Available data -
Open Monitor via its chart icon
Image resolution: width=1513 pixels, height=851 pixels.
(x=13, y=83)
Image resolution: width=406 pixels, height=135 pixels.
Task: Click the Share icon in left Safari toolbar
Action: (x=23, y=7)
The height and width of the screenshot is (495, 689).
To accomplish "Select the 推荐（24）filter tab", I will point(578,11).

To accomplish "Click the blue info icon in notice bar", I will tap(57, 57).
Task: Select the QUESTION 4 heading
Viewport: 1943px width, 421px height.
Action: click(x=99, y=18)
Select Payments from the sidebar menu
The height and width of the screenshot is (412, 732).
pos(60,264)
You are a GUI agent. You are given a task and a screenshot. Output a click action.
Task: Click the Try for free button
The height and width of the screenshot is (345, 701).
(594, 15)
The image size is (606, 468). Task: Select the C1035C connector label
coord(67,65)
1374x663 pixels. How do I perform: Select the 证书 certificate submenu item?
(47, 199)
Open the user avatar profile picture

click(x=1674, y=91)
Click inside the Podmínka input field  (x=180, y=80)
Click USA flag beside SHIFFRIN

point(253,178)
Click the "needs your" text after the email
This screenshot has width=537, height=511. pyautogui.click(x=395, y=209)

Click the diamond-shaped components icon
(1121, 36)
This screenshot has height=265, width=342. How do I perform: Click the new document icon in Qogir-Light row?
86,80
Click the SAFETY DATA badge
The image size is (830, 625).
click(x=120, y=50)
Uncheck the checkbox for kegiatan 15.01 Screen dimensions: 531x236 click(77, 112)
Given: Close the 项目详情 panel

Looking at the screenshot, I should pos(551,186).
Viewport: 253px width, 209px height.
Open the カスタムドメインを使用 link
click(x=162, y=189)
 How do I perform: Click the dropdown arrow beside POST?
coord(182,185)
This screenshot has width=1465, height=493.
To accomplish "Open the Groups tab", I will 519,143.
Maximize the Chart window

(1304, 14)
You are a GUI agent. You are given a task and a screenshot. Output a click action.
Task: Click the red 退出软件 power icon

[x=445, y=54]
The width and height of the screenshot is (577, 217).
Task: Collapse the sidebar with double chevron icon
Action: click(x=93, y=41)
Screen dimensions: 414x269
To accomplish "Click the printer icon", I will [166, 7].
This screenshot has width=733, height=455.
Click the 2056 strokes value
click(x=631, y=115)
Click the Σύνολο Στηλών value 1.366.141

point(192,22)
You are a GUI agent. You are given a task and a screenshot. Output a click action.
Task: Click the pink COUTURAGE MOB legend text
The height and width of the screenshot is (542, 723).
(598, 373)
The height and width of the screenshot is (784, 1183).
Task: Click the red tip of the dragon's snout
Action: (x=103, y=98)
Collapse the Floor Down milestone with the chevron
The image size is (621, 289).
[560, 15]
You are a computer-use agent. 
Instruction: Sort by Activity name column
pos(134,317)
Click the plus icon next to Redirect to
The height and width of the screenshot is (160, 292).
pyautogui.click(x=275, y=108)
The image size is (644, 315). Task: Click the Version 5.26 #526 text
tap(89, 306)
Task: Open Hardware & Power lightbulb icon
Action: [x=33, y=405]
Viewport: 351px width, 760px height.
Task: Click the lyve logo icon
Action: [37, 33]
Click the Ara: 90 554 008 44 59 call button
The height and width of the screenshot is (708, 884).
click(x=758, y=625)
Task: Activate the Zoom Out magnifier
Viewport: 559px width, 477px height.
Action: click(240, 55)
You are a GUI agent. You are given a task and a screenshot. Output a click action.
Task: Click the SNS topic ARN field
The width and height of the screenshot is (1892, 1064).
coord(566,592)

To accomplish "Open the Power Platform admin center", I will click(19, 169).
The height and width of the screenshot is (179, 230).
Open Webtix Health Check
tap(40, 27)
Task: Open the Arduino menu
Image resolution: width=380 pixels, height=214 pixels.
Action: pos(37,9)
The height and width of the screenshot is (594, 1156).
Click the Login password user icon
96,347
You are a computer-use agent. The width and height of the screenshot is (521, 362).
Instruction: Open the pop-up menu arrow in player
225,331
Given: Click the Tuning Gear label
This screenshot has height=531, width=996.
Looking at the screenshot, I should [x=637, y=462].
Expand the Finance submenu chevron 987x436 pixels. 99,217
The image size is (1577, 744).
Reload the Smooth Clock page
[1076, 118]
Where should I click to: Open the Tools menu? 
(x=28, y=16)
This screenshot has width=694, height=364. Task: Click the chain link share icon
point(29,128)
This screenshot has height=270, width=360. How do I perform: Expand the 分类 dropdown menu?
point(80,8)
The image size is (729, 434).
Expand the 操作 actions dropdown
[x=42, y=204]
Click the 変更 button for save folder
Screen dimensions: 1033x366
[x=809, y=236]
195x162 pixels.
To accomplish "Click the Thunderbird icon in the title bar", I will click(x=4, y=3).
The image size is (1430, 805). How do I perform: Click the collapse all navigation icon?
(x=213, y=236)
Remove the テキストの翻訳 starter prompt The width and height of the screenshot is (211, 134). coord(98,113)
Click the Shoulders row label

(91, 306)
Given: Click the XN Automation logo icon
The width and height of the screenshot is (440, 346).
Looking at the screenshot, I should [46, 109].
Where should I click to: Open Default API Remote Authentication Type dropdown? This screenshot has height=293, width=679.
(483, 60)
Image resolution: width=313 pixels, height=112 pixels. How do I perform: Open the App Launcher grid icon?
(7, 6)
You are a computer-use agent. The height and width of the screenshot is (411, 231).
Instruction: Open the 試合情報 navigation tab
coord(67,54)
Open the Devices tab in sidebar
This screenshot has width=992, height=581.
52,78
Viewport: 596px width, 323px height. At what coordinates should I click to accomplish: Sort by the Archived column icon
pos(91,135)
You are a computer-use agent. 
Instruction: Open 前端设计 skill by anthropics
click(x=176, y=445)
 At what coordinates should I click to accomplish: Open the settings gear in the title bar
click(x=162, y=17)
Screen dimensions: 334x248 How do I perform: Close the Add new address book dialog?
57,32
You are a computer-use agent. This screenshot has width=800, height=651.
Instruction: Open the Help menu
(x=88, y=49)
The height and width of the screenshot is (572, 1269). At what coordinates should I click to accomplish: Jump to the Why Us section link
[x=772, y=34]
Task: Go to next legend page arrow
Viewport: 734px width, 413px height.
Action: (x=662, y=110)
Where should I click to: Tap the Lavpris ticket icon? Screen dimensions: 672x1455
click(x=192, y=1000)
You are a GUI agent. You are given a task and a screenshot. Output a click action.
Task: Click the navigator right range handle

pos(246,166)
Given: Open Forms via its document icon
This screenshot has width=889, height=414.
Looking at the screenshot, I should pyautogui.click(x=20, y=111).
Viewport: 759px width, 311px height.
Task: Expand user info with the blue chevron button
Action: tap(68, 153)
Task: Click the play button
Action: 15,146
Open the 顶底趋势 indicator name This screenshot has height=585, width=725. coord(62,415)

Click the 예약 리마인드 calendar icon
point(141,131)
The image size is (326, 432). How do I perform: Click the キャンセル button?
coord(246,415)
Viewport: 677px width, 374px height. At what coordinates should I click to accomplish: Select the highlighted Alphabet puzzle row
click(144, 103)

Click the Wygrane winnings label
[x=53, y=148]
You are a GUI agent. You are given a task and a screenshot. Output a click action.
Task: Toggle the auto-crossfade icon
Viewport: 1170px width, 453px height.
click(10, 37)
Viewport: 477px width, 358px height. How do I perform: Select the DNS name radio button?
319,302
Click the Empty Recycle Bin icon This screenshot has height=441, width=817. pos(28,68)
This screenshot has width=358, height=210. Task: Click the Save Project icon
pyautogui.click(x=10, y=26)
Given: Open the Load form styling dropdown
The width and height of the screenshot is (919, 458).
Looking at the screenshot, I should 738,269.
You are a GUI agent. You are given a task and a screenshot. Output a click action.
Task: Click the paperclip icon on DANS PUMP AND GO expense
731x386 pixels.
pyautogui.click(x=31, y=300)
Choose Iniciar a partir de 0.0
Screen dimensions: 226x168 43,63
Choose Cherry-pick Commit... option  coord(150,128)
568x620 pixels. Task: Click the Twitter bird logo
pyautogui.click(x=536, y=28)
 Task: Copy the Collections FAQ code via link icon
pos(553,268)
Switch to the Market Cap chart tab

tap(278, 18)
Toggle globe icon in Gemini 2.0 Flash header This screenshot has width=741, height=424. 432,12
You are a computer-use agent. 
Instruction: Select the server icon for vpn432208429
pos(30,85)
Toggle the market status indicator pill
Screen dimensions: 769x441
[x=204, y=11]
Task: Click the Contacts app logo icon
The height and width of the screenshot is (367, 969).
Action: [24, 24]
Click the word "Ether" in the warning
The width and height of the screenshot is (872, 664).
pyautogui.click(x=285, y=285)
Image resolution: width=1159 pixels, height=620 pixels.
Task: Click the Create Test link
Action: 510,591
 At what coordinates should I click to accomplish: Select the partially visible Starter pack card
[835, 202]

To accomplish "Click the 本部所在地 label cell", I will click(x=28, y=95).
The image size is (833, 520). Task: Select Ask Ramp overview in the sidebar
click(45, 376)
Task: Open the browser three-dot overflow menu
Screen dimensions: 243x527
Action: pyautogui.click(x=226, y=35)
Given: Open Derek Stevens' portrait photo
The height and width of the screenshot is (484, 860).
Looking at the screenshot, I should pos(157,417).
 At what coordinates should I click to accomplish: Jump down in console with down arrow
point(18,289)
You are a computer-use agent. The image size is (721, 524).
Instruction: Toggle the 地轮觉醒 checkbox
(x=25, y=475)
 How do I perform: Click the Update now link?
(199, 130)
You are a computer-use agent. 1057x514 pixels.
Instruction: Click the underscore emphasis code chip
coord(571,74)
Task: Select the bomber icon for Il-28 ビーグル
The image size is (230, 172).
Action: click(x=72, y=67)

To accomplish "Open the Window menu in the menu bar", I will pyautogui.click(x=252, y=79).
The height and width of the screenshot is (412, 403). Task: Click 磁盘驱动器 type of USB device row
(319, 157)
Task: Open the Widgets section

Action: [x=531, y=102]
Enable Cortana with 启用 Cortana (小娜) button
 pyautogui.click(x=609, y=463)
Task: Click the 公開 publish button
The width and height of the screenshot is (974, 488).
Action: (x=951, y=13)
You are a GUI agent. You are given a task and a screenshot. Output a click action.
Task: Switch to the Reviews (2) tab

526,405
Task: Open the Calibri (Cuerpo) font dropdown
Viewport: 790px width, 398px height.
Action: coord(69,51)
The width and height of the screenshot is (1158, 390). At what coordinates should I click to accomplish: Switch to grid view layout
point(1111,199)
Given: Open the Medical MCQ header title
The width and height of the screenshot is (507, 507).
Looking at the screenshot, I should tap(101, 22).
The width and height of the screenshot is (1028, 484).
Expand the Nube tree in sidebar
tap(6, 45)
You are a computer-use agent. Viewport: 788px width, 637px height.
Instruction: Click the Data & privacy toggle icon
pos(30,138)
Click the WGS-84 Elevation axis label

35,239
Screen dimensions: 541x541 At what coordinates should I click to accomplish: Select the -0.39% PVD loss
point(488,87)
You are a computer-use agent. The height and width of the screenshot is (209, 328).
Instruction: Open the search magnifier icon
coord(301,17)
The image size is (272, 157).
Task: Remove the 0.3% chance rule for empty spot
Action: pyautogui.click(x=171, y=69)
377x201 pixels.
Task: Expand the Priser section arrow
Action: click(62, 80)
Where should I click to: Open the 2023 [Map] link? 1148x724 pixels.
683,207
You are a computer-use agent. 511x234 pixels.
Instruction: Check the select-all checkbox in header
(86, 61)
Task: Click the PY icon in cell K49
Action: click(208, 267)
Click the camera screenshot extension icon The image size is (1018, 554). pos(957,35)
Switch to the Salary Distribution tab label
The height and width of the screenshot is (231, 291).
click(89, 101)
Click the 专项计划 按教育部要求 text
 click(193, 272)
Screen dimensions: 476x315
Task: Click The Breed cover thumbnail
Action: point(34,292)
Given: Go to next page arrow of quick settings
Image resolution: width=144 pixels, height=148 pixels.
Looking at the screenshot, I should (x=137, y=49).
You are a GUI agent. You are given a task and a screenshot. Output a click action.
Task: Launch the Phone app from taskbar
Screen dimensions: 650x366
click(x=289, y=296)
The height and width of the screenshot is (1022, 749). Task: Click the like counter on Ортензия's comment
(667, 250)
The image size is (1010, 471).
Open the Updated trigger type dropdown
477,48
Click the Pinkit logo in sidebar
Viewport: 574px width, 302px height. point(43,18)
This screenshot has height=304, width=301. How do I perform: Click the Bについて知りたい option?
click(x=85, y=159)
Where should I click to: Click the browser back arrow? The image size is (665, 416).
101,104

What this task involves - The answer should be one number: how many lines of the data above contain "next".

Answer space - 3